Activism spread from Dade County and across the country, pushing against Bryant’s own “Christian crusade,” as she called it. In 1977, the co-executive directors of the National Gay Task Force wrote a thank you note in the New York Times to Bryant and his Save Our Children organization, saying they were “giving back to America’s 20 million lesbians and gay men an enormous favor: They focus for the public on the nature of prejudice and discrimination that we face.
Although Bryant enjoyed a few more years of fame, his anti-gay rhetoric ultimately dented his career prospects. Her booking agent dumped her, the Florida Citrus Commission stopped running its orange juice ads, and she filed for bankruptcy — twice. The anti-discrimination ordinance she helped repeal in 1977 was reinstated in 1998.

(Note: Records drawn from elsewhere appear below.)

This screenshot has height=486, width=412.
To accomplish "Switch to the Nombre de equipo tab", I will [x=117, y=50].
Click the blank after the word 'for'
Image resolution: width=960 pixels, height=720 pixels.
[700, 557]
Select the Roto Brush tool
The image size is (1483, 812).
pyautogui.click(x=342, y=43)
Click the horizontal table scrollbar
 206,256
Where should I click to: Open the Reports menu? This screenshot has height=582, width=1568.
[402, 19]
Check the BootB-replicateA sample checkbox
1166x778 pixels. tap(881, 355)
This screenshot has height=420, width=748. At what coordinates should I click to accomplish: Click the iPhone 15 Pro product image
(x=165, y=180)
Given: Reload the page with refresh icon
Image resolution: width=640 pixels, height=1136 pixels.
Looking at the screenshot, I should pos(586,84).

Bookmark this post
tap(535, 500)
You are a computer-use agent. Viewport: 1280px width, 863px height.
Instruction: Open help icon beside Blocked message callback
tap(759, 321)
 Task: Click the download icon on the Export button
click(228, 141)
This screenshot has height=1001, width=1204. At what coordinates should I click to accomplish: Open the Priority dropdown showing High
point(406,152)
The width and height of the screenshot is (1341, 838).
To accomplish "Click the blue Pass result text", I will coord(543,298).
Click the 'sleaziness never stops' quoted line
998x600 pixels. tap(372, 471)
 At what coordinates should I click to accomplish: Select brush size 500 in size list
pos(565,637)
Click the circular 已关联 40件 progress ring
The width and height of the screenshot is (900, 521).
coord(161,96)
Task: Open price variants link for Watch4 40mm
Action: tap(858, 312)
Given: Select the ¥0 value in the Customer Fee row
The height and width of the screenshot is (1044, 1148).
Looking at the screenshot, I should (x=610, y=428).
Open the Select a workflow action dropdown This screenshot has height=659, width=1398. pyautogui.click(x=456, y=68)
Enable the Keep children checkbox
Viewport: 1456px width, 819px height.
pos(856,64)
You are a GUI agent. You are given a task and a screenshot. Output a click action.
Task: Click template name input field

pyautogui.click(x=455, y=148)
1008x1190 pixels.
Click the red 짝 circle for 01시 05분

And today, even as state lawmakers continue to roll back LGBTQ rights, same-sex marriage is legal nationwide and federal law prohibits anti-LGBTQ discrimination in the workplace.
Although times have changed dramatically since Bryant’s heyday in the late ’70s, it seems his perspective hasn’t changed. In 2021, Bryant’s granddaughter Sarah Green told Slate that she dated her grandmother on her 21st birthday. Bryant reportedly responded by saying that homosexuality isn’t real.
“It’s very hard to argue with someone who thinks that an integral part of your identity is just an evil delusion,” Green said. Green, who clarified to them us that she’s bisexual, told Slate about his upcoming wedding to his female fiancée, and said she wasn’t sure her grandmother would be in attendance.
“I just feel a little bad for her,” Green added. “And I think as much as she’s hoping that I’m going to figure things out and come back to God, I kind of hope she’s going to figure things out.”
Bryant, now 82, no longer lives in Florida. She has returned to her home state of Oklahoma and leads Anita Bryant Ministries International. Neither Bryant nor Green responded to NBC News’ request for comment.